Task instructions
A verbatim reproduction of the lines below, from the line containing "Task: Click the warning" through the line containing "is (1024, 457).", both ends included, is the whole required output.

[Dataset excerpts]
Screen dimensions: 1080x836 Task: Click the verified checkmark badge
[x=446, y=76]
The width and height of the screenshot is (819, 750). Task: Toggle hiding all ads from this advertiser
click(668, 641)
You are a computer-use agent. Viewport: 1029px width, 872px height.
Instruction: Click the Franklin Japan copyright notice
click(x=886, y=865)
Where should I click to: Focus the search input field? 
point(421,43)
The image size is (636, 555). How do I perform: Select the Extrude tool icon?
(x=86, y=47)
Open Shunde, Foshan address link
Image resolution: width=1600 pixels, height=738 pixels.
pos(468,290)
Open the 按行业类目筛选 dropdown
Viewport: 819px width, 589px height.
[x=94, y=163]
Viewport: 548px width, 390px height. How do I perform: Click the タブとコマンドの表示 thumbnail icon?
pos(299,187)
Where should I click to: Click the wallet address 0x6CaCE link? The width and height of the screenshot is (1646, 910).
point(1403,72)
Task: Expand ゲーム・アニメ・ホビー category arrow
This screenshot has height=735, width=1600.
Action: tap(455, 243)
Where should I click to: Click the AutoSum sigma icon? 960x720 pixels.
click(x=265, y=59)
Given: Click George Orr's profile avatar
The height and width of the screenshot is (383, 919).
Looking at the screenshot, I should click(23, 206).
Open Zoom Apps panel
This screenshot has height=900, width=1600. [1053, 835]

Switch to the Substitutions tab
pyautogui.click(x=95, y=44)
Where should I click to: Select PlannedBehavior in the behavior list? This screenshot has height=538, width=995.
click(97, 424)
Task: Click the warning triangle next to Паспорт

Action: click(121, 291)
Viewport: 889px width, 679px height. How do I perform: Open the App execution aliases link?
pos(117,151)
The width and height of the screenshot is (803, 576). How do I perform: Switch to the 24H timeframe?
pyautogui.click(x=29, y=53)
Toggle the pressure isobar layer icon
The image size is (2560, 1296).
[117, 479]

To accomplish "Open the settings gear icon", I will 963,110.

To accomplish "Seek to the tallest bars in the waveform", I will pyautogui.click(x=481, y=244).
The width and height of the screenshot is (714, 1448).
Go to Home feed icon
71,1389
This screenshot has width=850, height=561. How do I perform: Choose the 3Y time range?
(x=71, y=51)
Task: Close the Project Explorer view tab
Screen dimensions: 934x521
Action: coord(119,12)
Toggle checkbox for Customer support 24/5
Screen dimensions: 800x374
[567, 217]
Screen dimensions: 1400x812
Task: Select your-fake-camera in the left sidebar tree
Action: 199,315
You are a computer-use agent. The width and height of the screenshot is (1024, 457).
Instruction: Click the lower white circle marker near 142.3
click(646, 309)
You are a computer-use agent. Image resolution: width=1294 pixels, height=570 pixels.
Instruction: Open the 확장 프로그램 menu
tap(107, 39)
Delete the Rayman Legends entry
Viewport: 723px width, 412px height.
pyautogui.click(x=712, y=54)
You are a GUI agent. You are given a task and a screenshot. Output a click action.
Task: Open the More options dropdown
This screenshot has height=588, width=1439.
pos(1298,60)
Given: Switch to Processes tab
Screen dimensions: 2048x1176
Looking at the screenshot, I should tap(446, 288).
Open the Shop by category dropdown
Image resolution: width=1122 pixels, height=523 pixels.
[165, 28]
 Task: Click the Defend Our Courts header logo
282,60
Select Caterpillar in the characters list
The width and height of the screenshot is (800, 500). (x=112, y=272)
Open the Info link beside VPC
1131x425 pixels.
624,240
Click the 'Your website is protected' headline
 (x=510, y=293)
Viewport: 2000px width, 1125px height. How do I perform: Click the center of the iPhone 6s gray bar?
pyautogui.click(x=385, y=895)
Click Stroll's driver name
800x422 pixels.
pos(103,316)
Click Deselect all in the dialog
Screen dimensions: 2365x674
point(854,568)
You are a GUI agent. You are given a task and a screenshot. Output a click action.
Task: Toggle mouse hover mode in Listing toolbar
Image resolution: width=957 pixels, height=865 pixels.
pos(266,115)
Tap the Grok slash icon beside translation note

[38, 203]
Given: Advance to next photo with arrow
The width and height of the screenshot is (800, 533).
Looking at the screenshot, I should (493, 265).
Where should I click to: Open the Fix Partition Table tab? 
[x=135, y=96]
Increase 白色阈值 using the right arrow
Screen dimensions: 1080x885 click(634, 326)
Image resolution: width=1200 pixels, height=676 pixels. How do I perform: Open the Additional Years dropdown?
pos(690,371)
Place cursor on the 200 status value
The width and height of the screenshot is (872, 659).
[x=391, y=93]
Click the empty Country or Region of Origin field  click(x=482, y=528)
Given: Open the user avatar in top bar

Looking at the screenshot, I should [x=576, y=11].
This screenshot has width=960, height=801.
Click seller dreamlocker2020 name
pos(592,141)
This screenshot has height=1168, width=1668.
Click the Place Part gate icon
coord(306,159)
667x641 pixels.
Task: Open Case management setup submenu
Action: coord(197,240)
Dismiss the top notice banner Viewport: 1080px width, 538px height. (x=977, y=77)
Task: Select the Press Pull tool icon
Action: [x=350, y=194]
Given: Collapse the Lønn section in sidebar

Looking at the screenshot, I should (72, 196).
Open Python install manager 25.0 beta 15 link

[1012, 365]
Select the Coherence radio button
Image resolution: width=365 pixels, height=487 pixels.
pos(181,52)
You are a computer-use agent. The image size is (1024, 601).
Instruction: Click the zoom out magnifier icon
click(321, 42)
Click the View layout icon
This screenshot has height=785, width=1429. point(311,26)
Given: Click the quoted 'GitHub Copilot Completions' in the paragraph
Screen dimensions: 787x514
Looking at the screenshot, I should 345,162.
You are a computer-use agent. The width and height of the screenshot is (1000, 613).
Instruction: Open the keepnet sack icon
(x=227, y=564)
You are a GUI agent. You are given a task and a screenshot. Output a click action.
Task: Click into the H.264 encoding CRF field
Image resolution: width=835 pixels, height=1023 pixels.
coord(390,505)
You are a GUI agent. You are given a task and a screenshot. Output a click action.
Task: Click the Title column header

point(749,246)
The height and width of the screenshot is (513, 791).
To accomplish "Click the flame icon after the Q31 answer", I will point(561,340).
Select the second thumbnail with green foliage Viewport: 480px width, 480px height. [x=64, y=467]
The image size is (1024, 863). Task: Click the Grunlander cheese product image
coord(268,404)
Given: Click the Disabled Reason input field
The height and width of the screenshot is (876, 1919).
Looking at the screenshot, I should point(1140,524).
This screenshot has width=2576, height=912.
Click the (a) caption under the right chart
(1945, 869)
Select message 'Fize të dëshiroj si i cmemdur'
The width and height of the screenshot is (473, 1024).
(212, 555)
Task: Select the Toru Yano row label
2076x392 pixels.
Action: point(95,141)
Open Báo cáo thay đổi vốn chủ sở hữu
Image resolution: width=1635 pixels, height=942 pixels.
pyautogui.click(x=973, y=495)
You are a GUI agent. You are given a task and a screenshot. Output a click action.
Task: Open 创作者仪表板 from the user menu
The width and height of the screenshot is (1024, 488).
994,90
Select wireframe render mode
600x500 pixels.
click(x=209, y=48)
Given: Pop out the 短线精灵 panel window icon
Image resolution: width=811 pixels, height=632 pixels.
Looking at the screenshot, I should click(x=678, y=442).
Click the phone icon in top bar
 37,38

Output of the exercise
Task: Click the warning triangle next to Паспорт

Action: click(121, 291)
Viewport: 889px width, 679px height. How do I perform: Open the App execution aliases link?
pos(117,151)
The width and height of the screenshot is (803, 576). How do I perform: Switch to the 24H timeframe?
pyautogui.click(x=29, y=53)
Toggle the pressure isobar layer icon
The image size is (2560, 1296).
[117, 479]

To accomplish "Open the settings gear icon", I will 963,110.

To accomplish "Seek to the tallest bars in the waveform", I will pyautogui.click(x=481, y=244).
The width and height of the screenshot is (714, 1448).
Go to Home feed icon
71,1389
This screenshot has width=850, height=561. How do I perform: Choose the 3Y time range?
(x=71, y=51)
Task: Close the Project Explorer view tab
Screen dimensions: 934x521
Action: coord(119,12)
Toggle checkbox for Customer support 24/5
Screen dimensions: 800x374
[567, 217]
Screen dimensions: 1400x812
Task: Select your-fake-camera in the left sidebar tree
Action: 199,315
You are a computer-use agent. The width and height of the screenshot is (1024, 457).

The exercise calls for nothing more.